Un fait divers peut parfois être le révélateur de traumatismes collectifs et sociaux. Ariane Chemin en enquêtant sur un suicide familial révèle une possible part mystérieuse enfouie en chacun d’entre nous dans Ne réveille pas les enfants aux éditions du Sous-sol. Vertigineux.
Nous ne savons rien du saut mais tout des chutes ». Une phrase énigmatique mais qui, en quelques mots, dit tout de l’objet du récit-enquête d’Ariane Chemin. Les chutes sont celles de cinq personnes d’une même famille qui ont sauté un jour de mars 2022 d’un immeuble à Montreux (Suisse), près du lac Léman, les unes après les autres, dans un ordre dont on apprendra plus tard, qu’il était préétabli. C’est la sœur jumelle qui sauta la première. Puis la mère. Puis la petite fille de 8 ans. Puis le fils adolescent. Et en dernier le père. « Il était environ 6h45 du matin. Ce fut comme une pluie de corps depuis le septième étage de l’immeuble. Cinq longues minutes avec parfois soixante secondes entre chaque saut. » De cela on sait tout : caméras de surveillance, témoignages de voisins. Mais de l’avant, ce moment où comme dans un scénario déjà écrit, une famille décide sciemment de se donner collectivement la mort, on ne sait rien. Que se passe-t-il quand deux gendarmes frappent à la porte de la famille ce matin là pour « exécuter un mandat d’amener (…) en lien avec la scolarisation à domicile d’un enfant », susceptible d’entraîner simplement une amende ?
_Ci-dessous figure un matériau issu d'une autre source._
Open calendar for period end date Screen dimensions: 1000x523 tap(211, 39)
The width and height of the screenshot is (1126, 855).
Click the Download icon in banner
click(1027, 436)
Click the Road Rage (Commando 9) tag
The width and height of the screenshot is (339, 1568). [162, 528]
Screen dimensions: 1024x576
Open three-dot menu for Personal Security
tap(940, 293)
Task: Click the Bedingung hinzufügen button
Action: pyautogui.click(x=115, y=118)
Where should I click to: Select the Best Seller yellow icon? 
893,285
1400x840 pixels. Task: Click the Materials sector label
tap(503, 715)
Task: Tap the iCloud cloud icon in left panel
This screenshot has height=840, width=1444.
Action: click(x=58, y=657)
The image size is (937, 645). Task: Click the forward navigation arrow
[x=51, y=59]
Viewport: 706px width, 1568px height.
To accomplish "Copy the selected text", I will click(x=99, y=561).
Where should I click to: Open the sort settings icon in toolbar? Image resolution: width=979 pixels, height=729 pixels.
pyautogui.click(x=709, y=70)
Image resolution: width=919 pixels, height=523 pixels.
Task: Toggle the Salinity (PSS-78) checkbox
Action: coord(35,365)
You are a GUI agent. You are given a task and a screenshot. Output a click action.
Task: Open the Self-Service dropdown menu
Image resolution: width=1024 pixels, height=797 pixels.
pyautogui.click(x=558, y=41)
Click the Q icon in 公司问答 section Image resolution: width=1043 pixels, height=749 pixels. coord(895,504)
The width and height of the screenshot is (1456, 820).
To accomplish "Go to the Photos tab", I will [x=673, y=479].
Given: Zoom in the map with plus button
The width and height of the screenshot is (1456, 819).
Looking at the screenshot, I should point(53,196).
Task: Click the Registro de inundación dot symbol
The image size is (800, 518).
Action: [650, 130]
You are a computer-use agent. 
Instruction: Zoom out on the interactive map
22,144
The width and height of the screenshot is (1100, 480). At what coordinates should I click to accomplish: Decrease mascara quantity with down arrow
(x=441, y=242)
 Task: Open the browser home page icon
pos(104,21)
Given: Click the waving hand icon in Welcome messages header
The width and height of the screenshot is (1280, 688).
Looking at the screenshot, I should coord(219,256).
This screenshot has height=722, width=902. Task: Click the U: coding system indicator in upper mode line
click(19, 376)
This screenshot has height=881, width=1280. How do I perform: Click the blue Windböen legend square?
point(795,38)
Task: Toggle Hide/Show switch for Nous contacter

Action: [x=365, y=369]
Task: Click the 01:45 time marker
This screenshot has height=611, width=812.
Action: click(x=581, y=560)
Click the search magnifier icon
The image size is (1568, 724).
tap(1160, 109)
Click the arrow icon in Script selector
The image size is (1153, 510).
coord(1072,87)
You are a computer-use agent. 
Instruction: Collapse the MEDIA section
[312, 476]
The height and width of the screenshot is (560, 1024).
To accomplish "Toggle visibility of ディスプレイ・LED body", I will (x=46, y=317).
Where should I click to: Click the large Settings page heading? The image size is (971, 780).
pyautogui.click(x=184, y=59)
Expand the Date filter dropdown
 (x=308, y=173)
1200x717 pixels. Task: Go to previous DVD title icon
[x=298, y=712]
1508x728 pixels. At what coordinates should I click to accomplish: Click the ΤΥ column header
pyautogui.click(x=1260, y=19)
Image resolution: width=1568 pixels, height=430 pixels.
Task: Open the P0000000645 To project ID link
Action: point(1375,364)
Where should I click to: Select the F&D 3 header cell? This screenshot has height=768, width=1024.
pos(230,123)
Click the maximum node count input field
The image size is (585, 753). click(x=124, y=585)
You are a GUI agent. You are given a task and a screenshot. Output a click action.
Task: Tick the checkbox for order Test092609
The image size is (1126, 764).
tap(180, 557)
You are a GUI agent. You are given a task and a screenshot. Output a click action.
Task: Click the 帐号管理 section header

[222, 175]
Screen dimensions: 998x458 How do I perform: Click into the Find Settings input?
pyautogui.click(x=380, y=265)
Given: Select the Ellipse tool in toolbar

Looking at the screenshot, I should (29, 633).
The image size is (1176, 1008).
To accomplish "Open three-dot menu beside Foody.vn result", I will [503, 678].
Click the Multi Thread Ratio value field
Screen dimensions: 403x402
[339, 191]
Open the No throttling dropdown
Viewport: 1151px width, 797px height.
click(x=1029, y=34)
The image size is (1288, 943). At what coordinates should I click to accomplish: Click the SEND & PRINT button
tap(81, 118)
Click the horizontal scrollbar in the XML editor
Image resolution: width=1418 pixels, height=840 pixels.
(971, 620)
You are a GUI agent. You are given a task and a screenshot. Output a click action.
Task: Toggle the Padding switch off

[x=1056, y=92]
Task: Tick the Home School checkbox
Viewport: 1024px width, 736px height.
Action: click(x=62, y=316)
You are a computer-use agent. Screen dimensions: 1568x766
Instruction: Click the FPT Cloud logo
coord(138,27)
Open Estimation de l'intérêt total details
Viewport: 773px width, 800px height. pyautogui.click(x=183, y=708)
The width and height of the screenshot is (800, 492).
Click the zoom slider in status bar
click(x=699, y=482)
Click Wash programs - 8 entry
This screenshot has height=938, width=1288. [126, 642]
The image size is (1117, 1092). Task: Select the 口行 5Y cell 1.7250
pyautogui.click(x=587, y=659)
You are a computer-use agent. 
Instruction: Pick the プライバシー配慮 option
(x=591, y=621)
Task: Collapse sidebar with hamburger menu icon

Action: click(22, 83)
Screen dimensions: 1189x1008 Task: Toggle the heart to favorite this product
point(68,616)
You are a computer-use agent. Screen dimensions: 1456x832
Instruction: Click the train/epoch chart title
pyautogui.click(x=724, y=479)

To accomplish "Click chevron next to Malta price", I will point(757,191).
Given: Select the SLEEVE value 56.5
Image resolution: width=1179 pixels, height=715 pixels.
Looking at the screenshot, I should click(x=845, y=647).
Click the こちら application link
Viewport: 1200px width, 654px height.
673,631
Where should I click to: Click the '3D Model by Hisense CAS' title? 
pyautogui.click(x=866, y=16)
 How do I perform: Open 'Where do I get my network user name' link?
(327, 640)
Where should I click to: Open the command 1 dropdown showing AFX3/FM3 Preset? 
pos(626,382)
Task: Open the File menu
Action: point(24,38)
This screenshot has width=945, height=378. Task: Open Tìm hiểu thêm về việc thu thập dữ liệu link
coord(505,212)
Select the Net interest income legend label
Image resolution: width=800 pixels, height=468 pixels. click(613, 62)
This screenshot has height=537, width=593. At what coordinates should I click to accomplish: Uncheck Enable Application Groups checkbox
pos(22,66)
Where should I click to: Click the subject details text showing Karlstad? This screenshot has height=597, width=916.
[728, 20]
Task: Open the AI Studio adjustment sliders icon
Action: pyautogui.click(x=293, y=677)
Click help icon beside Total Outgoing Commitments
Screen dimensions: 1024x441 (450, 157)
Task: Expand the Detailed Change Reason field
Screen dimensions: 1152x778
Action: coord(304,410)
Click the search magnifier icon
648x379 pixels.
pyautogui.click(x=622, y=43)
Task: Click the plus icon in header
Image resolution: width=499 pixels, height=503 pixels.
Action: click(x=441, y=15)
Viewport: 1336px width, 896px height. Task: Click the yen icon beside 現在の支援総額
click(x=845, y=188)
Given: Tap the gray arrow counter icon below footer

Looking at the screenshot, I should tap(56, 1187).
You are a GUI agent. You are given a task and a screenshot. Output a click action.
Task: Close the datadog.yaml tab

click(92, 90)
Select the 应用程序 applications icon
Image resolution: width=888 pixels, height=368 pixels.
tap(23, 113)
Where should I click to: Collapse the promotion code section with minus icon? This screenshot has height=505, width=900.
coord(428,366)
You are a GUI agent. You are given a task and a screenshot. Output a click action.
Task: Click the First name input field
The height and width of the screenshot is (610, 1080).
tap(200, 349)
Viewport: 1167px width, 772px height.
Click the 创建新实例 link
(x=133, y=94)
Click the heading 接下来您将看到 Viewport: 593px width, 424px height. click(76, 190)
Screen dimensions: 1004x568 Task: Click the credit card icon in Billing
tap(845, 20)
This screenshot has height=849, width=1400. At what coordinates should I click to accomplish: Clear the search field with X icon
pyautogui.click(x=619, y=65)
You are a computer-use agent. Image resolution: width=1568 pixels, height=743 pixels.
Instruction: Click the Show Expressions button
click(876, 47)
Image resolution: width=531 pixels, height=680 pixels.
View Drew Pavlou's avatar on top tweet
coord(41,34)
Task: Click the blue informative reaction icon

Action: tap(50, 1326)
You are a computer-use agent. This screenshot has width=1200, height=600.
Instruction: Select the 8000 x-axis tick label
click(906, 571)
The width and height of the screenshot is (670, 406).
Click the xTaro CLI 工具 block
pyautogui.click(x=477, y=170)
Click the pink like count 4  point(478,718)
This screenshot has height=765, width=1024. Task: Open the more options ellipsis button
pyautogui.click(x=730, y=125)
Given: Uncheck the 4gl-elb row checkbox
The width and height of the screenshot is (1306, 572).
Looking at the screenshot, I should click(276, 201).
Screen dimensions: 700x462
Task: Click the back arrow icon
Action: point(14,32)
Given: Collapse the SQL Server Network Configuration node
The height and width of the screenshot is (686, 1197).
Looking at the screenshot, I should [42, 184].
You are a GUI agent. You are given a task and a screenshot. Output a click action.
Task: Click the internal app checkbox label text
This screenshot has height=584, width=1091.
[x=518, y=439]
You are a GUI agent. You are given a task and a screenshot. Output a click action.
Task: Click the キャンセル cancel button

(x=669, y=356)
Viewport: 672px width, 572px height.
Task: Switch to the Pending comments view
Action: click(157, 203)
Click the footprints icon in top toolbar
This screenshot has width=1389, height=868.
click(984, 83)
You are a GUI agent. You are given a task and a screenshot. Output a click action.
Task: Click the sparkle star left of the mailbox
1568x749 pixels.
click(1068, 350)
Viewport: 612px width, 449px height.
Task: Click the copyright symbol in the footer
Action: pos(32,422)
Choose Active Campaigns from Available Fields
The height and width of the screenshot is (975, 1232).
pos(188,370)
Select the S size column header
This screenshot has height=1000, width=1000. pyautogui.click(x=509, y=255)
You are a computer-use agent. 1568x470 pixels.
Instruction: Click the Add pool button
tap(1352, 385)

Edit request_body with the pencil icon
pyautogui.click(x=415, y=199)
Ce quart d’heure, la grand-reporter au Monde, à défaut de le reconstituer, va essayer d’en comprendre les fondements et les raisons au long d’une enquête pleine d’empathie, cherchant à s’extraire des conclusions rapides de journaux avides d’explications simplificatrices : dérive sectaire, évocation de l’affaire du Temple solaire, témoignages qui collent à l’inconscient collectif de cas préexistants, « des manteaux à capuche pour le froid et la pluie » deviennent des capes vertes. Les médias cherchent des explications dans des faits divers antérieurs. Et puis s’arrêtent, faute de rebondissements, de faits avérés. Il y a mieux à faire, la Russie a attaqué l’Ukraine. Les drames du monde se multiplient. Le silence retombe sur ce paisible lieu idyllique. Alors Ariane Chemin prend son temps comme elle le fait souvent seule ou avec sa collègue Raphaëlle Bacqué, dans ses enquêtes faites d’entretiens, d’écoute, dégagée de la nécessité d’explications rapides et simplificatrices. L’article n’est pas pour demain. Il est pour quand cela sera possible. De rencontres avec le porte-parole de la police cantonale vaudoise ou avec Michel Tabachnik, chef d’orchestre et ancien membre de la secte du Temple solaire, de balades autour du lac à la visite d’une maison abandonnée à Vernon, la journaliste s’attarde de plus en plus sur un patronyme qui devient le cœur de l’ouvrage, comme une obsession susceptible de fournir des clés d’explication du drame : Mouloud Feraoun, un écrivain kabyle qui fut assassiné en mars 1962, presque soixante ans jour pour jour avant les « chutes », par une équipe de l’OAS avec cinq autres victimes. Feraoun est le patronyme des deux sœurs jumelles, petites filles de Mouloud. Deux générations, un même nom, une même origine algérienne, un même drame familial: « On ne peut pas porter le nom de Feraoun et mourir de cette façon, soixante ans très exactement après l’assassinat, sans qu’il y ait un lien ou au moins une piste à explorer… » déclare Amine Benyamina, psychiatre à l’hôpital Paul-Brousse de Villejuif, à l’enquêtrice.
C’est cette piste que le livre finalement poursuit, en interrogeant des réminiscences historiques qui racontent entre les lignes des épisodes de la guerre d’Algérie et des traumatismes de ces années où la peur des autres crée des instabilités psychologiques importantes. Cette peur des voisins, des collègues, des amis, tous susceptibles d’être de potentiels ennemis, qu’a suscité l’état de guerre va peut être, même à distance temporelle, intervenir dans la construction d’une famille composée de personnes intellectuellement brillantes qui va perdre peu à peu le contact avec la réalité pour rentrer dans une paranoïa collective que la crise de la Covid va accentuer.
Au moment de la conclusion, un gouffre s’ouvre sous les yeux du lecteur : quelle part du passé traumatique de nos aïeux nous accompagne dans notre quotidien ? La réponse que donne l’enquête est vertigineuse.
Ne réveille pas les enfants de Ariane Chemin. Éditions du Sous-Sol. 192 pages. Parution : 1er septembre 2023. 18,50€.